> [Source text]
Raul E. Angulo, Oliver Hahn

AbstractWe review the field of collisionless numerical simulations for the large-scale structure of the Universe. We start by providing the main set of equations solved by these simulations and their connection with General Relativity. We then recap the relevant numerical approaches: discretization of the phase-space distribution (focusing on N-body but including alternatives, e.g., Lagrangian submanifold and Schrödinger–Poisson) and the respective techniques for their time evolution and force calculation (direct summation, mesh techniques, and hierarchical tree methods). We pay attention to the creation of initial conditions and the connection with Lagrangian Perturbation Theory. We then discuss the possible alternatives in terms of the micro-physical properties of dark matter (e.g., neutralinos, warm dark matter, QCD axions, Bose–Einstein condensates, and primordial black holes), and extensions to account for multiple fluids (baryons and neutrinos), primordial non-Gaussianity and modified gravity. We continue by discussing challenges involved in achieving highly accurate predictions. A key aspect of cosmological simulations is the connection to cosmological observables, we discuss various techniques in this regard: structure finding, galaxy formation and baryonic modelling, the creation of emulators and light-cones, and the role of machine learning. We finalise with a recount of state-of-the-art large-scale simulations and conclude with an outlook for the next decade.

> [Required work] Translate this sentence from the abstract on cosmological simulations into French: "We pay attention to the creation of initial conditions and the connection with Lagrangian Perturbation Theory." The data that follows has no connection to the abstract on cosmological simulations.

> [Information shown]
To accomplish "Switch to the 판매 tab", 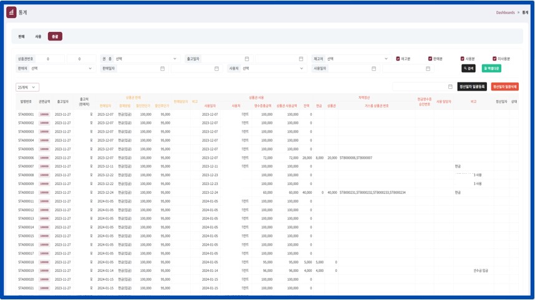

> [The completed task] Nous prêtons attention à la création des conditions initiales et au lien avec la théorie lagrangienne des perturbations.